Superbe critique du film

https://www.allocine.fr/film/fichefilm_gen_cfilm=45028.html

Découvertes express: Alice (1988), Le Survivant (1971)

Bon, c’est décidé, hors films cultes et cycles thématiques, les découvertes se feront majoritairement en mode « express ». C’est largement plus pratique.

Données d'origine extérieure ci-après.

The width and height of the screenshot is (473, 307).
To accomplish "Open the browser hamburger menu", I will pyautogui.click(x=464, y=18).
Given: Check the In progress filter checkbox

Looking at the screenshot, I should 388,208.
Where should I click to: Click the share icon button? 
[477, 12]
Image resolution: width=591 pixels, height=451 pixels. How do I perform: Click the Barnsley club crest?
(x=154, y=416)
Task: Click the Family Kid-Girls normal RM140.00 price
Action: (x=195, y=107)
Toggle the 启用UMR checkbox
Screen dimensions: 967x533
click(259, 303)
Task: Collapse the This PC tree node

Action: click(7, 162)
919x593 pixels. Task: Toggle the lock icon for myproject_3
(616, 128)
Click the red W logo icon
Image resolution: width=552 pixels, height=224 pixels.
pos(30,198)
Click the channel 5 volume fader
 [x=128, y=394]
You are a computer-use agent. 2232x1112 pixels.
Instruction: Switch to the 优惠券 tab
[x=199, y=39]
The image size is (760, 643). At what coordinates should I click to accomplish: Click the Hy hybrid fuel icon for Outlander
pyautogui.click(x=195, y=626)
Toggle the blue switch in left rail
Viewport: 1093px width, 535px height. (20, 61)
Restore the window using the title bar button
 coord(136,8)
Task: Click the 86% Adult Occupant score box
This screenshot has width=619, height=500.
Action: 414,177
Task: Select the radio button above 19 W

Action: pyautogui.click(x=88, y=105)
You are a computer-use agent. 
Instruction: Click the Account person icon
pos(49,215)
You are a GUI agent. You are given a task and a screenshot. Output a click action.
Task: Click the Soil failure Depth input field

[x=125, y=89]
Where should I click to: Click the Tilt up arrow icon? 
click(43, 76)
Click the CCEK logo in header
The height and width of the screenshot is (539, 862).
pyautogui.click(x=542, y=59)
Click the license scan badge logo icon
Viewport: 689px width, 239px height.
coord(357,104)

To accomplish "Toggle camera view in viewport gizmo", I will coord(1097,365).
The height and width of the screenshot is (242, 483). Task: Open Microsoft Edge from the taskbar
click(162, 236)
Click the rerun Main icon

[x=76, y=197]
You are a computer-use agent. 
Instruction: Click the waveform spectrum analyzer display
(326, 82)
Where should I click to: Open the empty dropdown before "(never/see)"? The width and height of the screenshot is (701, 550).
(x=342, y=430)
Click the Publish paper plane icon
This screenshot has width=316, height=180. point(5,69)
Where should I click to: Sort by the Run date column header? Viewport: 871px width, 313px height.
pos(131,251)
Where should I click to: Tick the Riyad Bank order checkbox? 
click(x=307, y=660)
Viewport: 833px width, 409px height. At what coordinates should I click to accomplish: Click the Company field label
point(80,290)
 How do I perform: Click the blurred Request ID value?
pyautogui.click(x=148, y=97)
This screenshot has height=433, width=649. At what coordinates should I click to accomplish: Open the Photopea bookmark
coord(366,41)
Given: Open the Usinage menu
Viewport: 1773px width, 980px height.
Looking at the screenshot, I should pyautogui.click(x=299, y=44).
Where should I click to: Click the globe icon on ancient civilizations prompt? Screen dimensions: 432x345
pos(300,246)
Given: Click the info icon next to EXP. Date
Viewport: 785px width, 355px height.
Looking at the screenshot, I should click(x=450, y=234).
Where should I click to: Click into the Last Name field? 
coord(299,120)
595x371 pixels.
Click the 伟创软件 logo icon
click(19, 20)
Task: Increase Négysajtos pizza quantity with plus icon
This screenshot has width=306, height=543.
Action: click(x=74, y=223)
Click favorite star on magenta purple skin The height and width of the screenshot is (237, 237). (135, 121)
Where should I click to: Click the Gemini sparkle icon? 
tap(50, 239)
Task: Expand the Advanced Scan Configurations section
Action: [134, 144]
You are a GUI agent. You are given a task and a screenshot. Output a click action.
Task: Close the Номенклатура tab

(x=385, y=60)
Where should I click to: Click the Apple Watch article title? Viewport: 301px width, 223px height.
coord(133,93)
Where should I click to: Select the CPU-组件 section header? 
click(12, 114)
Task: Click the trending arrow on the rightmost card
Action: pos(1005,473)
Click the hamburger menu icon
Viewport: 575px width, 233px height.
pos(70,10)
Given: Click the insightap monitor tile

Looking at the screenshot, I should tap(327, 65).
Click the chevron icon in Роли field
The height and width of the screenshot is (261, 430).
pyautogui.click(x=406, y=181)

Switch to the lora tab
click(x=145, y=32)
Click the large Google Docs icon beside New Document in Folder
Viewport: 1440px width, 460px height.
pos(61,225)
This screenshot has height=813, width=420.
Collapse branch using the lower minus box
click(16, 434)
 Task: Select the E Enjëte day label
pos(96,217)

Alice: Très bonne surprise que ce « Alice » tchèque, à l’univers tout aussi fascinant, créatif que subtilement macabre. Mélange de prises de vues classiques et d’animation (marionnettes en stop motion), le rendu est fluide et l’univers totalement surréaliste, procurant au film une originalité certaine! Je ne vous spoilerai pas plus cette énième adaptation du roman de Lewis Carroll mais je ne conseille pas ce genre de métrage à des enfants en bas âge (à moins que vous ne vouliez les traumatiser durablement -j’ai encore des souvenirs du Vietnam quand je pense à Téléchat alors que j’ai découvert ça à 20 ans passés, donc – mais aussi parce que sans musique et avec peu de dialogues, pas sûr que cela soit très accrocheur pour eux). Une jolie pépite d’onirisme, de second degré et de folie visuelle dans tous les cas! Notez que Jan Švankmajer, le réal, a passablement influencé Tim Burton et Terry Gilliam. Oui, rien que ça! On tentera Faust, Les Conspirateurs du plaisir, Otesánek ou d’autres réalisations du monsieur avec grand plaisir en tout cas!

https://www.imdb.com/title/tt0095715/?ref_=nv_sr_srsg_0

Le Survivant/The Omega man: Je l’avais évoqué dans le dernier podcast, Le Survivant est donc la seconde adaptation du Richard Matheson, plus proche de celle de 2007 par de multiples aspects (métropole vide, personnage principal ayant une formation scientifique,…) que du huit clos « psychologique » avec Vincent Price. Malheureusement bâclé et plombé d’invraisemblances/de trop grosses ficelles, on est aussi plus proche de la série Z que de la dystopie/post apo inventif. Le choix de donner pas mal d’humanité aux membres de la Famille est intéressant mais bien mal utilisé également. Une déception, clairement, loin du monument Soleil Vert où on retrouvera Charlton Heston deux ans plus tard.